I understand as well as anyone how busy our days can become. I know the stress of having too many emails to respond to, too many reports due, struggling with being understaffed and triple hatted. I know that there are some days where we are, begrudgingly, forced to eat our meal at our desk, and drink more coffee than water. We need to work hard to get ahead, to get on top of the emails, on top of the appointments, on top of everything. When trying to get ahead, it becomes easy for bad habits to become the norm. We stop going to the gym every day because we want to work on some emails. We eat lunch at our desk, or we replace it with a coffee, in order to complete a report. Our health starts to slip, but we’re making progress, at least on paper, with getting replies in on time. 

Suddenly the idea of ‘self-care’ becomes, in reality, what should normally be considered ‘self-maintenance’. Self-maintenance is defined as “the act or process of maintaining oneself; especially the act or process of attending to and caring for oneself”. To put things into a different perspective- imagine your child is at school (let’s say, pre-COVID-19). Imagine you had a note from the school principal, stating that a new directive has been put in place, that children will only be permitted recess, and be permitted to eat their lunch if they are able to complete all the school work and homework on time. How would you react? 

Timmy has a hard time with math, and almost every day, he has to complete it at home, after hours, or the next day. This means that, for the amount of time at school, he will not have any breaks, time outside, or, importantly, food. The principal would have a line of angry, concerned parents at his door the next day, and would be threatened with child cruelty. Children need breaks to learn, to interact with others, and they need to eat. This is common sense. Adults, too, need breaks to let their minds rest, need social interaction, and need food to function. We need to exercise to keep our bodies in shape for the job we have.
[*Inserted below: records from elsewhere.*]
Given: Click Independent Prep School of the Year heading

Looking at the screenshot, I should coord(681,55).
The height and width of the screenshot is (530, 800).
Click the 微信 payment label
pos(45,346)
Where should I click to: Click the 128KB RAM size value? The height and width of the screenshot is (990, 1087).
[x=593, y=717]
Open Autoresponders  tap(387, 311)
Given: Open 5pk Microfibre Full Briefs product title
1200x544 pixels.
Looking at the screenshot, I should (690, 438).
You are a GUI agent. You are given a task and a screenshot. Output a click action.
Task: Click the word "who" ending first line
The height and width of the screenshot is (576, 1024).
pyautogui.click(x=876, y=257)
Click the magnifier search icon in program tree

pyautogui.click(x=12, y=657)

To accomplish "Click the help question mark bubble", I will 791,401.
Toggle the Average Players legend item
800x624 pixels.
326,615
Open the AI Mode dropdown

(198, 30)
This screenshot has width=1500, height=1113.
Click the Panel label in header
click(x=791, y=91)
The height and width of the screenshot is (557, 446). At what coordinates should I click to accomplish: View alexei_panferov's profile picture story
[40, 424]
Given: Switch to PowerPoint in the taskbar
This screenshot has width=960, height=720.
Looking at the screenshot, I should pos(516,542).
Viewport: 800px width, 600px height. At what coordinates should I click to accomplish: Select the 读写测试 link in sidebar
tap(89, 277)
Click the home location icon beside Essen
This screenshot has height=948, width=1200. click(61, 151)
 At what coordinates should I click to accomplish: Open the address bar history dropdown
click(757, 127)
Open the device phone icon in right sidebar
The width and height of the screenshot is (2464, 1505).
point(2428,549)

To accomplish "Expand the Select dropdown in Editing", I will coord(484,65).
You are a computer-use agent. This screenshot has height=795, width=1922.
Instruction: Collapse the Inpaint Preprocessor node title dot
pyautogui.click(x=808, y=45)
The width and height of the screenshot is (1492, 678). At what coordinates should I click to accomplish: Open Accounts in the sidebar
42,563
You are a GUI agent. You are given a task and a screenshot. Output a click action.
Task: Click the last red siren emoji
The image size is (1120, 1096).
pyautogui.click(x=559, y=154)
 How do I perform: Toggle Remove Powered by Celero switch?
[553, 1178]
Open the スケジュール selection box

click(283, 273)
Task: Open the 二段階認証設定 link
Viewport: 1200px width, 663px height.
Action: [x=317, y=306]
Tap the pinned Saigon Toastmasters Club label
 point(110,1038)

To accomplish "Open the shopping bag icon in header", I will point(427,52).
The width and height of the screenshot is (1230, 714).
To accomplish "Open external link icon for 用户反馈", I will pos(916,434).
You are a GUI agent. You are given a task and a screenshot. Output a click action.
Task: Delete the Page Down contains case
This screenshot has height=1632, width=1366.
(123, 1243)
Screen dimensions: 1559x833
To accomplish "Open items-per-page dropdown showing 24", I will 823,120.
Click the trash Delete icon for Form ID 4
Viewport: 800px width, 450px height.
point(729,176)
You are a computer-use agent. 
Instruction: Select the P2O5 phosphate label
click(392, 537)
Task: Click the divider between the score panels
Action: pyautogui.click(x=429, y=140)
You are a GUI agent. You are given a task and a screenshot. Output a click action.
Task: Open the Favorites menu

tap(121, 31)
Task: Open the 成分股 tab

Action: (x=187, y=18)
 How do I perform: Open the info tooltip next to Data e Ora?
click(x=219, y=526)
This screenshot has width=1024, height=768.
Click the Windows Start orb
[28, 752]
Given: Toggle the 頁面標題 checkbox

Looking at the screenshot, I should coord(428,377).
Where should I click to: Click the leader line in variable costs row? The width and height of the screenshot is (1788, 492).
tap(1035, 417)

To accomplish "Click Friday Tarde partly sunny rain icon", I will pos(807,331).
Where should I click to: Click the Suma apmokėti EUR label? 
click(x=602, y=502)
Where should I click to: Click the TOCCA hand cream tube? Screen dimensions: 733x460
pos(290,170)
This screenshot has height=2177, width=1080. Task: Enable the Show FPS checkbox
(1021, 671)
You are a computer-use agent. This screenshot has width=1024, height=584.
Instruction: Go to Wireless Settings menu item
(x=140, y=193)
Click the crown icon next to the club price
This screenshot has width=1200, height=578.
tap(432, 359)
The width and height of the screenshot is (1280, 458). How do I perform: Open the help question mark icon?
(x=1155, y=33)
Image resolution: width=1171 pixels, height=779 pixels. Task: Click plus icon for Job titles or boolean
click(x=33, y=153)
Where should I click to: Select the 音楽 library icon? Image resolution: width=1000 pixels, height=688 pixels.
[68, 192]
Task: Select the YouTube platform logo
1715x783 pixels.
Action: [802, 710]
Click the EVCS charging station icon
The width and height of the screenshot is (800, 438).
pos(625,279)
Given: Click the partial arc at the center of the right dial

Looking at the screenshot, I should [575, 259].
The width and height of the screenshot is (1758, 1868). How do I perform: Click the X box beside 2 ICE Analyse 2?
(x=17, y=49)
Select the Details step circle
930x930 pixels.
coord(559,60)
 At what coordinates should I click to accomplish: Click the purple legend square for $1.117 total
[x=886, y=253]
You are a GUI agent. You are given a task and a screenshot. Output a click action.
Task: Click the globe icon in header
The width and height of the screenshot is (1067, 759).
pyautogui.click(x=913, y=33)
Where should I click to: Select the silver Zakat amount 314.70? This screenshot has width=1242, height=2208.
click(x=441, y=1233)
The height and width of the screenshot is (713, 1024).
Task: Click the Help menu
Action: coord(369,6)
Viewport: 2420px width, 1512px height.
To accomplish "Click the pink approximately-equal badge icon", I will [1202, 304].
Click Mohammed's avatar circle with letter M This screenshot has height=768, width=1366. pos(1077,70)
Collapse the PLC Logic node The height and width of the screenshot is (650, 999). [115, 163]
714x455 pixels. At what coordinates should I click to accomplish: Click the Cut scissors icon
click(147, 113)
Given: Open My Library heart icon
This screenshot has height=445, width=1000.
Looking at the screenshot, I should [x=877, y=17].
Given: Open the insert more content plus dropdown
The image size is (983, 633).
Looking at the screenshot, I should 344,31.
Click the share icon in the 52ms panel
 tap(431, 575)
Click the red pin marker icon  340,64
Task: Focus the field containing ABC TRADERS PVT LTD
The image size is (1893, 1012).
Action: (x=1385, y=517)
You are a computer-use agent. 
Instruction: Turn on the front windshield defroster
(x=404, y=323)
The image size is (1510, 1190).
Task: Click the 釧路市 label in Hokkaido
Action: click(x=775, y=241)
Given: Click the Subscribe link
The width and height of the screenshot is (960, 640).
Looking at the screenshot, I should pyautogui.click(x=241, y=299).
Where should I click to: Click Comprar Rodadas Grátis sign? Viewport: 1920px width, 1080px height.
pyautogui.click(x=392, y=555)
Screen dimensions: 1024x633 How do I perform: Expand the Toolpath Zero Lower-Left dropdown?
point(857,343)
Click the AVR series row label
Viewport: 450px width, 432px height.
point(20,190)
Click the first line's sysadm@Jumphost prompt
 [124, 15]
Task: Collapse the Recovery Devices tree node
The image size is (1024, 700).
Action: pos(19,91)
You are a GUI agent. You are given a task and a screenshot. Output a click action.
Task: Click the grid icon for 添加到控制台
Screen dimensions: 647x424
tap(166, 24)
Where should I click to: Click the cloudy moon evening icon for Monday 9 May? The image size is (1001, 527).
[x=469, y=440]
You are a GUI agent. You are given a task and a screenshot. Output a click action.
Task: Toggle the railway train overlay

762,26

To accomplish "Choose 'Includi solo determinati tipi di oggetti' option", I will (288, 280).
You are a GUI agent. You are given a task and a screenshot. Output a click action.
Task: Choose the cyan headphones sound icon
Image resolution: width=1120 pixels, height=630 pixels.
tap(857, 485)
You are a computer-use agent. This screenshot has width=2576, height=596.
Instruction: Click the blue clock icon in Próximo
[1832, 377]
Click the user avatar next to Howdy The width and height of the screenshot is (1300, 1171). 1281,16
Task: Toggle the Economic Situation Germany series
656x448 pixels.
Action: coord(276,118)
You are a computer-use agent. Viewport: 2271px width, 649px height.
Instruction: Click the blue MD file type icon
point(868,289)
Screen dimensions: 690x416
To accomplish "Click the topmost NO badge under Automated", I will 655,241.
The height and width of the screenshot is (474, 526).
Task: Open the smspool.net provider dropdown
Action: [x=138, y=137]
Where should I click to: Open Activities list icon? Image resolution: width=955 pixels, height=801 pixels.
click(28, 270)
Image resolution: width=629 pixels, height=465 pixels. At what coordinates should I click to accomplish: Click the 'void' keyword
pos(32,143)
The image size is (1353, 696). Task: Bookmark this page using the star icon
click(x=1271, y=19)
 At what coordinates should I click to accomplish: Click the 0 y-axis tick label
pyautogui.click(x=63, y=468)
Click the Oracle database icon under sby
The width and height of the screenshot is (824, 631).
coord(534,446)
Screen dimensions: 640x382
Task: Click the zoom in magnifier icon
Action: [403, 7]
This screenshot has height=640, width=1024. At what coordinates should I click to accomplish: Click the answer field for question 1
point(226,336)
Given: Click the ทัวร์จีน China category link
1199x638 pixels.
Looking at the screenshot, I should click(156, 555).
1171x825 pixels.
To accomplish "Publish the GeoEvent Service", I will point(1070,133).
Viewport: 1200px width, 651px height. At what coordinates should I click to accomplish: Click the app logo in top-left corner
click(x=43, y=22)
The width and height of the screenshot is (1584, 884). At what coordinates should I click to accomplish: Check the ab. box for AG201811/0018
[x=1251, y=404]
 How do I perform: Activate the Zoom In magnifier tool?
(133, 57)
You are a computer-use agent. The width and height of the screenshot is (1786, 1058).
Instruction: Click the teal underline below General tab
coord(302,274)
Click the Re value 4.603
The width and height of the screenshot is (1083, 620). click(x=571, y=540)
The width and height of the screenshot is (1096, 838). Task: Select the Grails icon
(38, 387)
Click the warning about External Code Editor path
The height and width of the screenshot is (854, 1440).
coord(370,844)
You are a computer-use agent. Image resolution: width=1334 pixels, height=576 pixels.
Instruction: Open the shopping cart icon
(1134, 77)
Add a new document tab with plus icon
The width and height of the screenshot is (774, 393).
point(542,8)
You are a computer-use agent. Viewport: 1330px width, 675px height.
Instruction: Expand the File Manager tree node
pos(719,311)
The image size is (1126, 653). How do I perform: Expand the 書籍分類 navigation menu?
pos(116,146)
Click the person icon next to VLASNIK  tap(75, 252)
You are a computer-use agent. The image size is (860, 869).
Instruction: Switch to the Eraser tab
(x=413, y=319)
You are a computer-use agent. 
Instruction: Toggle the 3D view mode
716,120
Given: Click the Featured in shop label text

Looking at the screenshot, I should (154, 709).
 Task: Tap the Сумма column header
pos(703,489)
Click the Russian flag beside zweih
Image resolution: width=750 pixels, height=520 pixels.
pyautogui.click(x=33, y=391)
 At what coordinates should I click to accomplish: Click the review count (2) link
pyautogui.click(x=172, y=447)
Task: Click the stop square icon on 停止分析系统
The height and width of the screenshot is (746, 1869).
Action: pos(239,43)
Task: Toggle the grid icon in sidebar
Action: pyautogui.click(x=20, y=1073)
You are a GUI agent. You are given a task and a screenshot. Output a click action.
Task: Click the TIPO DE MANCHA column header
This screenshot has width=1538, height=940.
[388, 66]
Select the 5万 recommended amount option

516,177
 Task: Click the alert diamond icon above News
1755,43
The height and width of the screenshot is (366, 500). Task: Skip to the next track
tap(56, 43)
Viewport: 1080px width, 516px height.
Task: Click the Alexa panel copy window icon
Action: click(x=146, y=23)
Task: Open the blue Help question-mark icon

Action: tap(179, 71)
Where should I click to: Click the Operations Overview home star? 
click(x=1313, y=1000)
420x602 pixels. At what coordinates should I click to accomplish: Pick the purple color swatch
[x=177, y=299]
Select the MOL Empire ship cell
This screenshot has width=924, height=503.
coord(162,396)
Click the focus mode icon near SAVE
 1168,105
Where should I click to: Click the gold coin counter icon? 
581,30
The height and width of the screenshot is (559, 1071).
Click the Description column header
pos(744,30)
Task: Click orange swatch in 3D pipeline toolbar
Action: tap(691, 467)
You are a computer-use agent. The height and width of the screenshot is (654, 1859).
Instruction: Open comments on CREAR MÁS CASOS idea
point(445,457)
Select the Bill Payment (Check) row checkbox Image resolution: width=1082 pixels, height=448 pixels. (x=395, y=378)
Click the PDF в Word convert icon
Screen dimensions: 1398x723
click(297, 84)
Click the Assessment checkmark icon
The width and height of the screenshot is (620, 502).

Why then, do we continuously deprive ourselves of what we need? 

It behooves us to maintain our bodies, and to prioritize our own mental health and well-being. This will mean having the confidence and stamina to set up boundaries and be firm with them. Maintain a regular gym time, and let others know that it is not optional. Ensure you eat your lunch. Have a working lunch if necessary but change up the scenery to ensure you’re not eating at your desk. If you’ve too much on your plate - let your supervisor know that you need help. 

While working overtime may move you ahead in the merit boards faster, it is worthless if you burn out, or develop a medical condition and have to be released early. Stop labeling basic necessities such as eating, exercising, and sleeping into the category of ‘self-care’. Label them for what they are, basic self-maintenance. When you are stressed, when you need to do something for you - then do the ‘self-care’ things, the little extras that make yourself feel pampered and which feed your soul, whether it be going fishing, or taking a long bubble bath. But until then - go fill your water bottle, step away from your desk and go for a walk. It’s lunch time!